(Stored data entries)
__________________________________________________
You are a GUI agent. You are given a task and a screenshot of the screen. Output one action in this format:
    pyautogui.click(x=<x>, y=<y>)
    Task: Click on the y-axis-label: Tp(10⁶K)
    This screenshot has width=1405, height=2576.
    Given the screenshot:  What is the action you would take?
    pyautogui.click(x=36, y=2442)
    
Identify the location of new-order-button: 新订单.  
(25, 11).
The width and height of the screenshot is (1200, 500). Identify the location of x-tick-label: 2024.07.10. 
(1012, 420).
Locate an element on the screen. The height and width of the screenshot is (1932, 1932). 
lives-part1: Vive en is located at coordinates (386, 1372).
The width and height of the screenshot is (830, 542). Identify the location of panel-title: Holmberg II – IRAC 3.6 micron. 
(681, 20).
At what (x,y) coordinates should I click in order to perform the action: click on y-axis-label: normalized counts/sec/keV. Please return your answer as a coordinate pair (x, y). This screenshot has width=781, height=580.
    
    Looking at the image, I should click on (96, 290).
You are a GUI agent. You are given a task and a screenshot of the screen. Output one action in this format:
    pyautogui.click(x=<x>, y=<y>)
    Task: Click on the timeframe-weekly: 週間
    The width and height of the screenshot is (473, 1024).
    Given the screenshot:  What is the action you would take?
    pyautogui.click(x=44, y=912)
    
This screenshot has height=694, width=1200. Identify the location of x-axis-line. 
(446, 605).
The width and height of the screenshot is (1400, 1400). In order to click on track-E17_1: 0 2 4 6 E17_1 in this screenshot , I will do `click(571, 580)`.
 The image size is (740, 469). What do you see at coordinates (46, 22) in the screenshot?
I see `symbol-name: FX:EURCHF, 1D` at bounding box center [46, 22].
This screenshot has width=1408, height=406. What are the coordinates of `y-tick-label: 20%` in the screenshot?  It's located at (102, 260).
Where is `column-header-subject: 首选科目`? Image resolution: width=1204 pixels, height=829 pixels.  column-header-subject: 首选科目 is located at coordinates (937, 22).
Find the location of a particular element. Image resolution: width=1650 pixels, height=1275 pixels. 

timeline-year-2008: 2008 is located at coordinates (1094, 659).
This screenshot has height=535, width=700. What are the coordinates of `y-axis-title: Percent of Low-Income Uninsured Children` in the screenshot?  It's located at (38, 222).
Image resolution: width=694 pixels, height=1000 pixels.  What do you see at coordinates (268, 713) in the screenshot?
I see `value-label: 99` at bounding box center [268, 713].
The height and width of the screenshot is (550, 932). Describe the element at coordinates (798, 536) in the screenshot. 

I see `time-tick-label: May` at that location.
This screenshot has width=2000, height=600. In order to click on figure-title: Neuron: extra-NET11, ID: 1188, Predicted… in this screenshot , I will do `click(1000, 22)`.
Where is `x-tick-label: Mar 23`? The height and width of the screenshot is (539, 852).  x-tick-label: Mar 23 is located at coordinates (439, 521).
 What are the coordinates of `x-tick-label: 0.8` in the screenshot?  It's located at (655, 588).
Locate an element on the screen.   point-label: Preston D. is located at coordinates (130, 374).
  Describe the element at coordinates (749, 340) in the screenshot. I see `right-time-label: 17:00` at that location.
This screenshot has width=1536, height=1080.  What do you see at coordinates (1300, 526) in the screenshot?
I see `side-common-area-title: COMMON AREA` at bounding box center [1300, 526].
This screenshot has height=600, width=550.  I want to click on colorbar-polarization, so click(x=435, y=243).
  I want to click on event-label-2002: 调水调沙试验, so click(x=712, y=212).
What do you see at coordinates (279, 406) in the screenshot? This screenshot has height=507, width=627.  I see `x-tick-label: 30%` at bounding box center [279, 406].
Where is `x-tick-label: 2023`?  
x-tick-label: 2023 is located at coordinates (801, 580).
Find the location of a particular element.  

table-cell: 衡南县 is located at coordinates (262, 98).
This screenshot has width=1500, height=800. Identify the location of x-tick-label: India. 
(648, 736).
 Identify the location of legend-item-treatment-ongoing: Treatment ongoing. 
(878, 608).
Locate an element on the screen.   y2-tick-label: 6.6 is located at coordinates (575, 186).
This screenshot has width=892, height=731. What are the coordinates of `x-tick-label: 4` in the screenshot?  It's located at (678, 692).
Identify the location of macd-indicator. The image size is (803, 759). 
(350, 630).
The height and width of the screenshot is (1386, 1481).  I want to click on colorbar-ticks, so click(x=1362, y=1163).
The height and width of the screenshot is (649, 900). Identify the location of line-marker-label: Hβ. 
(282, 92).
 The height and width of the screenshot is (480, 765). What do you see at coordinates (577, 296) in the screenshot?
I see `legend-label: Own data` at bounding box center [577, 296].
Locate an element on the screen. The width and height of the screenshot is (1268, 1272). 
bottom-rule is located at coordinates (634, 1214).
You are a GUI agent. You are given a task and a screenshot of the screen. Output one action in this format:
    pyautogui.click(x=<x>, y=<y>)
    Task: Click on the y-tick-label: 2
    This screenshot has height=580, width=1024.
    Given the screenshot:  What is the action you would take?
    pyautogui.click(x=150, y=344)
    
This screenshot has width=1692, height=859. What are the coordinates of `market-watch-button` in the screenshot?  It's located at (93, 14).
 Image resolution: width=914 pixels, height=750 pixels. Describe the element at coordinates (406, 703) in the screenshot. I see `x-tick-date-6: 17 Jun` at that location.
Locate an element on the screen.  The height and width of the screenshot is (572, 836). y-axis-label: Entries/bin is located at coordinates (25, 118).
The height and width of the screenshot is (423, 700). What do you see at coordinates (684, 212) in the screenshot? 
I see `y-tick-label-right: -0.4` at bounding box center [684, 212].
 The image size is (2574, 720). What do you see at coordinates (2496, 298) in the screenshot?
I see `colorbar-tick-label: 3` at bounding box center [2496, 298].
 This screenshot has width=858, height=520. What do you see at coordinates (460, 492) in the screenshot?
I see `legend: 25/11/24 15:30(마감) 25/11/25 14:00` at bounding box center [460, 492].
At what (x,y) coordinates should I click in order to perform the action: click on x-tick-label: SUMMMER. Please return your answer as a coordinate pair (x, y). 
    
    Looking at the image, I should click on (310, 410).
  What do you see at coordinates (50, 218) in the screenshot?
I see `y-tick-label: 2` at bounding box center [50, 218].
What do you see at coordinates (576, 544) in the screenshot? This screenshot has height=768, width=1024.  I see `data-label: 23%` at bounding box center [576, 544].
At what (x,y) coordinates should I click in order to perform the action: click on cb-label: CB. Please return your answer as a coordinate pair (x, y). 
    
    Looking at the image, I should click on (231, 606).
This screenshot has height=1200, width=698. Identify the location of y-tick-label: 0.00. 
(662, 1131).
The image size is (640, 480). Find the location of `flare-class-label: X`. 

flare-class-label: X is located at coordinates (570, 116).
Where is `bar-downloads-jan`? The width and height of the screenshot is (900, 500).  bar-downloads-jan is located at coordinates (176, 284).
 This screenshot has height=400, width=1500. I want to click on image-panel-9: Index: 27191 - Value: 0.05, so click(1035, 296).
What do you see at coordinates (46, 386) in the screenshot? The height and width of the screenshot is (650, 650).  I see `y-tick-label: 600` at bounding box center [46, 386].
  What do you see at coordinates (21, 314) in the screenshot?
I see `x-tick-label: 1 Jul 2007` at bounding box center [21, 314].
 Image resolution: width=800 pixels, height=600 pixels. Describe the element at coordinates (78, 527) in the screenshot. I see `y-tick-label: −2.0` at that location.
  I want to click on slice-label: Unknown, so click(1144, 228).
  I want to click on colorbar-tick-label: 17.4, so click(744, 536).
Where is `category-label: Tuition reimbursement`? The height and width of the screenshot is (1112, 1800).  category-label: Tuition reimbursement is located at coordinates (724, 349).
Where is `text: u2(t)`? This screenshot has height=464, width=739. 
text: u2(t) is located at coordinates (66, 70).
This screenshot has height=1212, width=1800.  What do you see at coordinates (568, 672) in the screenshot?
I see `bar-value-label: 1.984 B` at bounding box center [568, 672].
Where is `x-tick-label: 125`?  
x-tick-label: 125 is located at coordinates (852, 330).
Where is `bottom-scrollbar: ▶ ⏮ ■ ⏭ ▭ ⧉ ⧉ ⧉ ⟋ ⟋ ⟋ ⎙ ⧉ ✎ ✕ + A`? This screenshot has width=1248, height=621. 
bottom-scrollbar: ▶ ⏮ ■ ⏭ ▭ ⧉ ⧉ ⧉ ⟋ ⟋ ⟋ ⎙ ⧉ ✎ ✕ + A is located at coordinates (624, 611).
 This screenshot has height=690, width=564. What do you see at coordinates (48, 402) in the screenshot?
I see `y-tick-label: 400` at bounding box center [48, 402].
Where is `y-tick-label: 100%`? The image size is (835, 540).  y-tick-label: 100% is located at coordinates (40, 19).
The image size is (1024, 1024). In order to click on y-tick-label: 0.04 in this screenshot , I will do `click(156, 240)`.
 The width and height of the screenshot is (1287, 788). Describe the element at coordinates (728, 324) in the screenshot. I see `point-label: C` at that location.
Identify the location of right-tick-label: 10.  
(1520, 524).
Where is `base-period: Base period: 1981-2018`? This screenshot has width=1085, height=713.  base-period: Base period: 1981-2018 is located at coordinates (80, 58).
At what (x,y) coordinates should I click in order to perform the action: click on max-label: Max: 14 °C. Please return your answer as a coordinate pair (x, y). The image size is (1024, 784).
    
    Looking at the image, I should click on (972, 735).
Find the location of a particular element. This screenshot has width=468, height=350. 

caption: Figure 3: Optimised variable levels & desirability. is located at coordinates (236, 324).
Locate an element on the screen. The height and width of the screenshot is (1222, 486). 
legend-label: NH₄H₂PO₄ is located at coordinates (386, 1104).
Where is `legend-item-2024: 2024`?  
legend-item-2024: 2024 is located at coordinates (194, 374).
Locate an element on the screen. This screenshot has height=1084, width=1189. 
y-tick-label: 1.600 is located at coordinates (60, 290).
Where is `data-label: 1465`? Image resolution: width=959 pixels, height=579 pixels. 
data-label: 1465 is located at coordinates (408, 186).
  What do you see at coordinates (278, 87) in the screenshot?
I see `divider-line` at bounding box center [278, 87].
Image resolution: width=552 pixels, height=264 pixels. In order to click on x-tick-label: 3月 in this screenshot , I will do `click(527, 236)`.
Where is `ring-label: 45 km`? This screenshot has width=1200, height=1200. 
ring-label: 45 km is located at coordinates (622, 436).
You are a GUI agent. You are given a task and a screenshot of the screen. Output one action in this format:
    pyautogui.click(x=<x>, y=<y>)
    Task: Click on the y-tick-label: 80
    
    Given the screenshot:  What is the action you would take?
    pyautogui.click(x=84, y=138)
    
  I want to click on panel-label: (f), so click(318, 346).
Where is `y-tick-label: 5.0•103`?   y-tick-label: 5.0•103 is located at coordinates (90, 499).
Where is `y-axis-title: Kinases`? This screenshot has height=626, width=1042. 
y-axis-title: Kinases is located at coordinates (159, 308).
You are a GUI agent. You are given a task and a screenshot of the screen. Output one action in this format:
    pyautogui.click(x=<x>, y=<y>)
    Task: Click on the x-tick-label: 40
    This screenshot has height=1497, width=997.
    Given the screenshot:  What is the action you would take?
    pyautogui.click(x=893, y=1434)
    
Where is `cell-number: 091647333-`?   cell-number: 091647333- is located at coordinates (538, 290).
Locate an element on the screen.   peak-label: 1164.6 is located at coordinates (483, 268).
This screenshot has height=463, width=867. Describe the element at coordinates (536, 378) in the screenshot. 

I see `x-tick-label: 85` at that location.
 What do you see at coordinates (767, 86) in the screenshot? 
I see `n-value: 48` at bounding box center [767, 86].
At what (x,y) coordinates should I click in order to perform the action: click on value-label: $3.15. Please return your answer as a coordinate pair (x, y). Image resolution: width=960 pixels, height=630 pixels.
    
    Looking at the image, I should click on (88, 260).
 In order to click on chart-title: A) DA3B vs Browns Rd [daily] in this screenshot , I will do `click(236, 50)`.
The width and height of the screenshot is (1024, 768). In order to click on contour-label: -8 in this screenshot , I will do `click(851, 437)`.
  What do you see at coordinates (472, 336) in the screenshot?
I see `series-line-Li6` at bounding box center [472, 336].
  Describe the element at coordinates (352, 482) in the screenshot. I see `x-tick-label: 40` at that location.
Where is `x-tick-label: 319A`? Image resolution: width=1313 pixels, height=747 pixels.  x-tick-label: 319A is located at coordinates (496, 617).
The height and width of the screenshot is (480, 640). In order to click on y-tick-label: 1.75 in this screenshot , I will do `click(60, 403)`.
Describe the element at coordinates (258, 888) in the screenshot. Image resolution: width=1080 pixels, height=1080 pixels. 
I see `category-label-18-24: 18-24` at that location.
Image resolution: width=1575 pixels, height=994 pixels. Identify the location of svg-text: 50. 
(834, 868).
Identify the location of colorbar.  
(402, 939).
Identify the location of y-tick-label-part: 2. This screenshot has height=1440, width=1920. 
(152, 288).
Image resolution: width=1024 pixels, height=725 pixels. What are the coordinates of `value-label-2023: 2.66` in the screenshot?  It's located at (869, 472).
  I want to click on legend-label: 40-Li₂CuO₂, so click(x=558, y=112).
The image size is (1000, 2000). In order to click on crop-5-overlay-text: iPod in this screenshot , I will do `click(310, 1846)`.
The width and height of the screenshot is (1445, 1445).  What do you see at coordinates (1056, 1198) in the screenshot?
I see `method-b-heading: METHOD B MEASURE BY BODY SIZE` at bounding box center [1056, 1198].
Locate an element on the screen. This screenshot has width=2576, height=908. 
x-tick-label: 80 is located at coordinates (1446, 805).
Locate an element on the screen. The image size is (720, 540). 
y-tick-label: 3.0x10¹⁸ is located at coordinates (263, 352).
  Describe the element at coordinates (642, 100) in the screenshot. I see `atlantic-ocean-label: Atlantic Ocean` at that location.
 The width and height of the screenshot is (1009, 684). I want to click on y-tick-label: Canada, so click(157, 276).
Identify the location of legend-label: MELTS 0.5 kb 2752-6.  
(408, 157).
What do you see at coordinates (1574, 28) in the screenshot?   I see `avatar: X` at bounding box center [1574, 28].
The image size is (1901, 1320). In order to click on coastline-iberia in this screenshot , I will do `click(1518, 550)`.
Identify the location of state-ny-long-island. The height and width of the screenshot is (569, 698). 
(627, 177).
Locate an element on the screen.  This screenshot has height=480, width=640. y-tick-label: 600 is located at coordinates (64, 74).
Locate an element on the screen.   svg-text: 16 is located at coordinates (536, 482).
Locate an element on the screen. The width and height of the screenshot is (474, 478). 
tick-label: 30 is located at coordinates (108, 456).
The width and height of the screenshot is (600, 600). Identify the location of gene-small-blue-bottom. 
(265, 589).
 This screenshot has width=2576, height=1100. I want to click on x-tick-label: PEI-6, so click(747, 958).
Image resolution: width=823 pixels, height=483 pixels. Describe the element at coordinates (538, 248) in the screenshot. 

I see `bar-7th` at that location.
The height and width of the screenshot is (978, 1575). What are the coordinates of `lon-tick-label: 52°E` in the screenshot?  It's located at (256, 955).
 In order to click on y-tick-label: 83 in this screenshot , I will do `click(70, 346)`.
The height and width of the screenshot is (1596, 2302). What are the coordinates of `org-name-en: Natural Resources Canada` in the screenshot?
__________________________________________________
EXERCISE INSTRUCTIONS:
Please rewrite the part of the data that opens with the line containing "In order to click on chart-title: A)" and closes with the line containing "The width and height of the screenshot is (1024, 768).", changing "chart-title" to "chart-heading" and leaving everything else untouched.

SOLUTION BELOW:
 In order to click on chart-heading: A) DA3B vs Browns Rd [daily] in this screenshot , I will do `click(236, 50)`.
The width and height of the screenshot is (1024, 768). In order to click on contour-label: -8 in this screenshot , I will do `click(851, 437)`.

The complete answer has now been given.